Re: [PATCHv3 2/2] nvme: cancel requests for real

Ming Lei <tom.leiming@xxxxxxxxx> · Sat, 30 May 2020 06:46:25 +0800

On Sat, May 30, 2020 at 6:32 AM Keith Busch <kbusch@xxxxxxxxxx> wrote:
>
> On Sat, May 30, 2020 at 06:23:08AM +0800, Ming Lei wrote:
> > On Fri, May 29, 2020 at 9:22 PM Keith Busch <kbusch@xxxxxxxxxx> wrote:
> > > seconds. Your series will reset that broken controller indefinitely.
> > > Which of those options is better?
> >
> > Removing controller is very horrible, because it becomes a brick
> > basically, together
> > with data loss.
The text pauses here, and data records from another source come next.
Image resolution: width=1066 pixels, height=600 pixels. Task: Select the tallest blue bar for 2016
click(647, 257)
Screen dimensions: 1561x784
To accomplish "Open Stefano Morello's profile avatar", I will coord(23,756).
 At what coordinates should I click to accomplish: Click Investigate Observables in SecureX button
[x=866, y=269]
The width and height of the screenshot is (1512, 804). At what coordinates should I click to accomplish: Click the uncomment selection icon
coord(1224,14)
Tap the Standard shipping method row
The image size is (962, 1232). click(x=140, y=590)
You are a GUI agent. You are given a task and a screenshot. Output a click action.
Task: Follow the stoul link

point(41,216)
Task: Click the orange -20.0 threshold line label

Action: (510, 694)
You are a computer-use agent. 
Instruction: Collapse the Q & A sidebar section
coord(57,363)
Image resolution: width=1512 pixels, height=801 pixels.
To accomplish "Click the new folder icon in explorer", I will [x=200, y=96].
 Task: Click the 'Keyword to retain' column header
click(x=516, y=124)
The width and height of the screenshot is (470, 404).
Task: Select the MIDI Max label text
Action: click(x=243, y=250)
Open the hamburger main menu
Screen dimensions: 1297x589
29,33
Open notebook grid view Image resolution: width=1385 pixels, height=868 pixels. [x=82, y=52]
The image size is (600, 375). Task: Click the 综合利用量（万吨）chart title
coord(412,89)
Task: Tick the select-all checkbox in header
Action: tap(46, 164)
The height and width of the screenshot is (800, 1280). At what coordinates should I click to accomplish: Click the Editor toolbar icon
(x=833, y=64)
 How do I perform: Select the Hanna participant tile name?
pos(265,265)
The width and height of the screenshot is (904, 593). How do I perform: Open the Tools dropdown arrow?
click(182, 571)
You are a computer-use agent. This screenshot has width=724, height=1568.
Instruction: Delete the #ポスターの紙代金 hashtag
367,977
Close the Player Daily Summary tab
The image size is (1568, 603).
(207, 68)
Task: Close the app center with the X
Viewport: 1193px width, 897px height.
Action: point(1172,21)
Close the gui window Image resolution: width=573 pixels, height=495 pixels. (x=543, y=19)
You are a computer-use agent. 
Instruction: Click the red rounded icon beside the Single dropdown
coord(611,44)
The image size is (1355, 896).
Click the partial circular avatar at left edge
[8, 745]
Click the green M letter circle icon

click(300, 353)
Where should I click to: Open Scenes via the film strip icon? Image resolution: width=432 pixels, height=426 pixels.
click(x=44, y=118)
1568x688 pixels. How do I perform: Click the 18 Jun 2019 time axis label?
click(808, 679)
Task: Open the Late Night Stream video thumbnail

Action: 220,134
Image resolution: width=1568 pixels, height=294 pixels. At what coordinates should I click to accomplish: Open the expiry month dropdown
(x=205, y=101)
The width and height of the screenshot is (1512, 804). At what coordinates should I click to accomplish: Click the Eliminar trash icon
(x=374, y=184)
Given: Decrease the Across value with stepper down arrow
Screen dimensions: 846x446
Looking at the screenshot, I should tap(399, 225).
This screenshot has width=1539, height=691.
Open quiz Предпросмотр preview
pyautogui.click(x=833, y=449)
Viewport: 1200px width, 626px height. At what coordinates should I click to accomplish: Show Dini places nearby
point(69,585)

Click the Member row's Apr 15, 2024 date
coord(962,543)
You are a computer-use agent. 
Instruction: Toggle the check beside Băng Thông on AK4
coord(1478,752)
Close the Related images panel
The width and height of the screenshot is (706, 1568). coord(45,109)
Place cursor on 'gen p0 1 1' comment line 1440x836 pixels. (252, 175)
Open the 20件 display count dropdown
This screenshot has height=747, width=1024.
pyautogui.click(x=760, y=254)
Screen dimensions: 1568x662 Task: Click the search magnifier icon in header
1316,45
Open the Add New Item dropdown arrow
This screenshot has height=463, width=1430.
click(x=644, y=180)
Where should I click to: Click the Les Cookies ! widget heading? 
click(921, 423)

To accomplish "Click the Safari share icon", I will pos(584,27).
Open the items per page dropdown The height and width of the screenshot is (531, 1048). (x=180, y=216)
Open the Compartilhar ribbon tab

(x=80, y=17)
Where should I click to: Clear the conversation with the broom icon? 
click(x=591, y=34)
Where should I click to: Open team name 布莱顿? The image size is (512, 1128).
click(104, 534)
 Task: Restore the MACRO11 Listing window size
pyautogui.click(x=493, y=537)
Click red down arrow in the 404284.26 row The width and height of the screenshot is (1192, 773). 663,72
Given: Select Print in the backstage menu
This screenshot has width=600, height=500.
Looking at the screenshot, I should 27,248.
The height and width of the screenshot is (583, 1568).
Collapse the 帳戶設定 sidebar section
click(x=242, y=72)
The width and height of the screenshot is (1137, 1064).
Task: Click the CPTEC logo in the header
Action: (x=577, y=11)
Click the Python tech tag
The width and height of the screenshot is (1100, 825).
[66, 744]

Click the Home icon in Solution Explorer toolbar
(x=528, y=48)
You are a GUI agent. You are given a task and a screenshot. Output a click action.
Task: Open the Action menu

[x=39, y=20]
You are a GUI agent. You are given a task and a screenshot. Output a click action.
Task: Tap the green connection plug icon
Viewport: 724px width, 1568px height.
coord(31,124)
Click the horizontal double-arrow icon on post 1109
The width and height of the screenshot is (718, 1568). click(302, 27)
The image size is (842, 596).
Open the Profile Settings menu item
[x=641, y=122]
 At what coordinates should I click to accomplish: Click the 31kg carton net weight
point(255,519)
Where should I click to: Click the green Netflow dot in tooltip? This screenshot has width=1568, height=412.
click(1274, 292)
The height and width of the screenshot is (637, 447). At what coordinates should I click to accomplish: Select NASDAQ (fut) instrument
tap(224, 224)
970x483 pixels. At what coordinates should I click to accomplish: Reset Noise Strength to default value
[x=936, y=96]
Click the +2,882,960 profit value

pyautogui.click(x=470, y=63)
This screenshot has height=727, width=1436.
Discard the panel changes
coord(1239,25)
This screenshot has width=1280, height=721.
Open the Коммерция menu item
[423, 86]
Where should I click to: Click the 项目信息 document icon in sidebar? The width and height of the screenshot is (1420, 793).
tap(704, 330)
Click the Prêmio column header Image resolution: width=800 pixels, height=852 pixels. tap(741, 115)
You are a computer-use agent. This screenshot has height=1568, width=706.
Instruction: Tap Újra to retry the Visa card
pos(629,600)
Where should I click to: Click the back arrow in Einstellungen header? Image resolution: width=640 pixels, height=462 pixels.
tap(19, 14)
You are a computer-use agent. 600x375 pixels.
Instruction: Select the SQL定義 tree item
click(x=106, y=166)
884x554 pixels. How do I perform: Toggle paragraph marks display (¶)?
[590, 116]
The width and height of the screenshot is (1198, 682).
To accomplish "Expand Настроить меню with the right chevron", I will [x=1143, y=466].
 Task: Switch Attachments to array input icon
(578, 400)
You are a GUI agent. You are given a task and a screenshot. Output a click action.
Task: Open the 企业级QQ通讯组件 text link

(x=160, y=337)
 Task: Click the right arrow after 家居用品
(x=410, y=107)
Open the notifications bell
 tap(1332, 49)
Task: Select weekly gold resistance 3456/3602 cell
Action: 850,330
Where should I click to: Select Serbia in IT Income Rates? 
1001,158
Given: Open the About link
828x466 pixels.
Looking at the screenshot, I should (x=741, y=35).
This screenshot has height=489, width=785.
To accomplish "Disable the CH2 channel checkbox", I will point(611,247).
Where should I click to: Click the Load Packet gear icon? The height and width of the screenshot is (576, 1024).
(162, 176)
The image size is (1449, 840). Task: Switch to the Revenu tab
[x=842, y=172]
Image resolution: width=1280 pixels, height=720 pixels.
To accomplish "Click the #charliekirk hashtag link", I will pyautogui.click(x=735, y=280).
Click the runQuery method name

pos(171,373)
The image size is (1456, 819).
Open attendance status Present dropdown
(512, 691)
And we should retry enough before killing the controller.
> >
> > Mys series doesn't reset indefinitely since every request is just
> > retried limited
> > times(default is 5), at least chance should be provided to retry
> > claimed times for IO
> > requests.
>
> Once the 5th retry is abandoned for all IO in the scheduled scan_work,
> the reset will succeed and schedule scan_work, which will revalidate
> disks, which will send new IO, which will timeout, then reset and
> repeat...

Firstly, we can recoganize this situation easily during reset, and give up
after we have retried claimed times, will do that in V2.

Secondly, not sure revalidate will send new IO since all previous IOs have
been failed.

Thanks,
Ming Lei